Unfortunately, neither Cooper nor Bibb seems right for their roles. Leon goes from charming vegetarian photog to butcher-obsessed, bloodthirsty crazy guy with the flip of a switch and Bibb's attempts at shock and terror never really ring true. (Did I mention the fact that she's completely unbelievable as a diner waitress?) I really like both actors and was initially surprised by their appearances here, but after seeing the film I couldn't help but think it would've been better with other performers in the roles.

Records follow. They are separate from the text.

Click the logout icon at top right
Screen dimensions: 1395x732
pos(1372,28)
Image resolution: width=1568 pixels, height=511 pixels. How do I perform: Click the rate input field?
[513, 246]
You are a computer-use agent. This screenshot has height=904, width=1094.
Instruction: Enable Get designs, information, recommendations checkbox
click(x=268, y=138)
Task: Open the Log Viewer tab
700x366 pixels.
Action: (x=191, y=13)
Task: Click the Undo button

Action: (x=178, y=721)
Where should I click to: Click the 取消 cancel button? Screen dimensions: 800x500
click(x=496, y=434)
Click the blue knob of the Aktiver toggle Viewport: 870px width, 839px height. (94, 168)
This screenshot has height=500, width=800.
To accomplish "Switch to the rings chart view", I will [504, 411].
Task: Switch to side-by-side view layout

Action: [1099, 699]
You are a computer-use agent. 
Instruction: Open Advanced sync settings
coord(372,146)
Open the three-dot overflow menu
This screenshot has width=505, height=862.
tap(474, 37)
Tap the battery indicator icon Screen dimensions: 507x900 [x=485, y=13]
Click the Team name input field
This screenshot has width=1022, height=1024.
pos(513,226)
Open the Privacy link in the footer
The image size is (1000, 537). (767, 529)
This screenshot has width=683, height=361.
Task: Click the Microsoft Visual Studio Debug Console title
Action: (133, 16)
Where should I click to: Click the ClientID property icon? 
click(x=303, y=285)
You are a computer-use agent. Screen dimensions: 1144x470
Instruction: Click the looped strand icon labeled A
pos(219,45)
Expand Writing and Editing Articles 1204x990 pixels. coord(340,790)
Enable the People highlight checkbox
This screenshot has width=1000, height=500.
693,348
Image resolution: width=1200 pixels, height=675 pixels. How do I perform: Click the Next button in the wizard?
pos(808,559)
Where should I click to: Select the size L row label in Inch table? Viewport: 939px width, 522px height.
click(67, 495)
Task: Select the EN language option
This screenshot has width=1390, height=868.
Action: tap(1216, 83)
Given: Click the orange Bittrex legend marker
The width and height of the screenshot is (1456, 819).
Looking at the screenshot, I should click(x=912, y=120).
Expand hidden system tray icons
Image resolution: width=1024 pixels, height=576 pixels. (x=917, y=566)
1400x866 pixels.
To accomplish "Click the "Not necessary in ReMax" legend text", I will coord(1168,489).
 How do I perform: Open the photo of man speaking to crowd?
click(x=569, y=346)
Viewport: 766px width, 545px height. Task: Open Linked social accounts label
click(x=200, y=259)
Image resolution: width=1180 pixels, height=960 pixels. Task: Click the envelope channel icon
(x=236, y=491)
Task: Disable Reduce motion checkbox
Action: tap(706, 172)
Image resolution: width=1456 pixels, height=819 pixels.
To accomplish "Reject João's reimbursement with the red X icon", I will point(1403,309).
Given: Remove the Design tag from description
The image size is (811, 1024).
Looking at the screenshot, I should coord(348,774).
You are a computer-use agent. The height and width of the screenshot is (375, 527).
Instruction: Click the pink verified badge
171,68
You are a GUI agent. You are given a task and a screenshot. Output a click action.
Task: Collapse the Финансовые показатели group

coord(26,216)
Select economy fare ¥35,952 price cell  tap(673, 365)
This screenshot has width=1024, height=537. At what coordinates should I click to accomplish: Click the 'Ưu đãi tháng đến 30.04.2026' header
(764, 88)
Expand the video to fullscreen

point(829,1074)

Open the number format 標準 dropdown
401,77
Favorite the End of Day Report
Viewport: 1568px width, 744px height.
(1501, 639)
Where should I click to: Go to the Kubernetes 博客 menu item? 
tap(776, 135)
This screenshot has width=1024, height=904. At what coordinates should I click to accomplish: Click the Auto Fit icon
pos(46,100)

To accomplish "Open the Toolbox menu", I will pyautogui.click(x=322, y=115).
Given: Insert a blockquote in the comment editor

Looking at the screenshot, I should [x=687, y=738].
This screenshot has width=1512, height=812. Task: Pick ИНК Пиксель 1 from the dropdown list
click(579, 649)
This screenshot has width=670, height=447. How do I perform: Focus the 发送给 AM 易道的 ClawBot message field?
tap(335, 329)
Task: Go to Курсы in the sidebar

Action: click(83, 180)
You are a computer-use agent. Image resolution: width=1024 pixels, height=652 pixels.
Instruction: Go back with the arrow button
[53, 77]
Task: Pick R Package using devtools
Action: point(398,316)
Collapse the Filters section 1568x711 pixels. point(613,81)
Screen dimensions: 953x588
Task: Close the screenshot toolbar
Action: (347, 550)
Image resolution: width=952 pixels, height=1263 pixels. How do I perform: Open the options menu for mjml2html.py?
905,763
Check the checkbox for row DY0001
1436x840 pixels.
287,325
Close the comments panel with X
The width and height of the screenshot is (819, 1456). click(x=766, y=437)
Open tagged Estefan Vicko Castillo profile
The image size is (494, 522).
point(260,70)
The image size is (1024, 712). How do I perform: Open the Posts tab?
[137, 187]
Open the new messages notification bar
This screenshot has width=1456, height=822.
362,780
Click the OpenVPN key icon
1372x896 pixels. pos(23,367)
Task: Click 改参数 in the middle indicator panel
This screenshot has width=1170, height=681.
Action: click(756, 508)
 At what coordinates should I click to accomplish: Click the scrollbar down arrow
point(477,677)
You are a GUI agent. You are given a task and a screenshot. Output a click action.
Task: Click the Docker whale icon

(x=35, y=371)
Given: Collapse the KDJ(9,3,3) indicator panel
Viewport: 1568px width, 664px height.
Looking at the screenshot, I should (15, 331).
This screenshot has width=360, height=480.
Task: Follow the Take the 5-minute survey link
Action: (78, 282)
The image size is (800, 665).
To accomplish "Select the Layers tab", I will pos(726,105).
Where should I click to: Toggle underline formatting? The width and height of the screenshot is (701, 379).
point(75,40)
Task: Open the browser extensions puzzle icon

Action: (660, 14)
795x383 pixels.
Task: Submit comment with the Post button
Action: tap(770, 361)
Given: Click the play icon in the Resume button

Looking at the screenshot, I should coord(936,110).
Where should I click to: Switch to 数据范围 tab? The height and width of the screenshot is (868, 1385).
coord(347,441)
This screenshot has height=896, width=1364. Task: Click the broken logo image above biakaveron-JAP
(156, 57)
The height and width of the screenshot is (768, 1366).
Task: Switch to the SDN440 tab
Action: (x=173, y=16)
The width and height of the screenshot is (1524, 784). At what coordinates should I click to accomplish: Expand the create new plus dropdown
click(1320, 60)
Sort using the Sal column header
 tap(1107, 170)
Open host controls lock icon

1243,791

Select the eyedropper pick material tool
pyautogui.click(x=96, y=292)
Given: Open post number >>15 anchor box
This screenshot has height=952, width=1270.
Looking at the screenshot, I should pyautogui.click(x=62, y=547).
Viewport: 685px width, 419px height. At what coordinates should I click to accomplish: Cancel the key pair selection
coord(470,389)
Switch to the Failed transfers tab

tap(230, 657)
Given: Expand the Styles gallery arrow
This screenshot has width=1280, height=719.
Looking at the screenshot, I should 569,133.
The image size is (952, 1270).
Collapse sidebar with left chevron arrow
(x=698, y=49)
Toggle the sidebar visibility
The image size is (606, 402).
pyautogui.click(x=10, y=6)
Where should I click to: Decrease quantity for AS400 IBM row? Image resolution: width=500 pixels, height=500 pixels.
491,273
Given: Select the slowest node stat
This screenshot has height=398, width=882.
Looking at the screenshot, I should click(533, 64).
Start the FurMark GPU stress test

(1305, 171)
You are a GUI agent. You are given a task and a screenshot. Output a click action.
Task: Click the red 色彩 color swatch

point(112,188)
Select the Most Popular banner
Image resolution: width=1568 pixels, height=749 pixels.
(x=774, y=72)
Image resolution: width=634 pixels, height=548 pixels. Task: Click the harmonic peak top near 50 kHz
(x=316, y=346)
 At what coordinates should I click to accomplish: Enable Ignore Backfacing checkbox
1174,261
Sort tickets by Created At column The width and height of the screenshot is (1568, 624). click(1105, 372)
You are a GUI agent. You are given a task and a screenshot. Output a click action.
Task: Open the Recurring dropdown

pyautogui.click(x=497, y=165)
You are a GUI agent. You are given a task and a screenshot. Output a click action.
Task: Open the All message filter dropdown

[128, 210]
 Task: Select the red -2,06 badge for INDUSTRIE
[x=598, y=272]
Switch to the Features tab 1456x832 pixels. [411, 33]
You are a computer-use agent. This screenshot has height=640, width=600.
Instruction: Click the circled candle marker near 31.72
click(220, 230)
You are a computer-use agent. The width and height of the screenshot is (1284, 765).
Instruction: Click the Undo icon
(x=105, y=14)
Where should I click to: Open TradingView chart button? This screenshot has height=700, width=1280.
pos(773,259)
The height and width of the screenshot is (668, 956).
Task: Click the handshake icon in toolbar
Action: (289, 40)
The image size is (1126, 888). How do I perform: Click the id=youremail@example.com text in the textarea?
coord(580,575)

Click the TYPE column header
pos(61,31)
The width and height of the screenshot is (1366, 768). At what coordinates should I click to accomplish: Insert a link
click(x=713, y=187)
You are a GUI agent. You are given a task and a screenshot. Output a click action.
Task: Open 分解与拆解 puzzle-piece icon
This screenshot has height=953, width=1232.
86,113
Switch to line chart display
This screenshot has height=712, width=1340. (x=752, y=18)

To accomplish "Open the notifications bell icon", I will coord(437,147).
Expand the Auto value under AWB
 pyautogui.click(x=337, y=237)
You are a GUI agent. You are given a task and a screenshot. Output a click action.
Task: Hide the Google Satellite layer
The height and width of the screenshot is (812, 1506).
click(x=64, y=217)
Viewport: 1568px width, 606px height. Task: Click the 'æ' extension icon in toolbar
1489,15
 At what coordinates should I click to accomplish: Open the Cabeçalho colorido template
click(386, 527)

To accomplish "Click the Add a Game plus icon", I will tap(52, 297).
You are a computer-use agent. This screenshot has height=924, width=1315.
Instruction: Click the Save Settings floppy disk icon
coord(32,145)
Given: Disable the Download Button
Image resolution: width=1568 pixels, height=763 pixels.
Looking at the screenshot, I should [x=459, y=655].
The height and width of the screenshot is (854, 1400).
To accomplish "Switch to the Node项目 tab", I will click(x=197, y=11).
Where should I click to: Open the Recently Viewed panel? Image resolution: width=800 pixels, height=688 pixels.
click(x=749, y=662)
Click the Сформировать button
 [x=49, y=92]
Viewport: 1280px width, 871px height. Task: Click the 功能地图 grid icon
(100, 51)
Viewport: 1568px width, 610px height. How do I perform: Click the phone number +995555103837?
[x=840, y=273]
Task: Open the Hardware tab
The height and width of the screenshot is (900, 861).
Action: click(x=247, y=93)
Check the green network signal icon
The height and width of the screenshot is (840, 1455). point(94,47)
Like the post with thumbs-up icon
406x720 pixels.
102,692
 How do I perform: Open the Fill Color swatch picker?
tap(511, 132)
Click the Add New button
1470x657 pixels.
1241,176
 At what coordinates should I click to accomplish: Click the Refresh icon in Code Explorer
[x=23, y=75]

While performances are something I can overlook, FearNet's murky presentation of the film is something I can't. And I can only assume it was thanks to FearNet since I've read a handful of reviews in the wake of watching the film and none have mentioned the impenetrable darkness that the Comcast horror channel delivered. Coupled with director Ryuhei Kitamura's reliance on browns and blues, the 80s VHS-esque video quality made entire portions of the film indecipherable not to mention headache-inducing.

I'll probably give MIDNIGHT MEAT TRAIN another go when it comes out on DVD (VideoETA.com suggests January 2009), but it's not necessarily a return ride I'm looking forward to.

3 comments:

Greg B. said...

I had a much different take on the movie in that I thought it was relatively well written and the FearnetHD channel was gorgeous.

Dan said...

Greg: If it was offered on our system in HD we couldn't find it. I actually did find another review on Amazon that mentioned how they couldn't see a dang thing. I'm willing to give it another shot, though... it was literally headache-inducing.

Dan said...

Turns out either I'm an idiot or FN added the HD version after I watched it. Then again, finding FearNet flix via the On Demand menu is NOT the easiest thing in the world. Watched a bit of the HD presentation last night and though it is a bit easier on the eyes I still think the darn thing's too dark.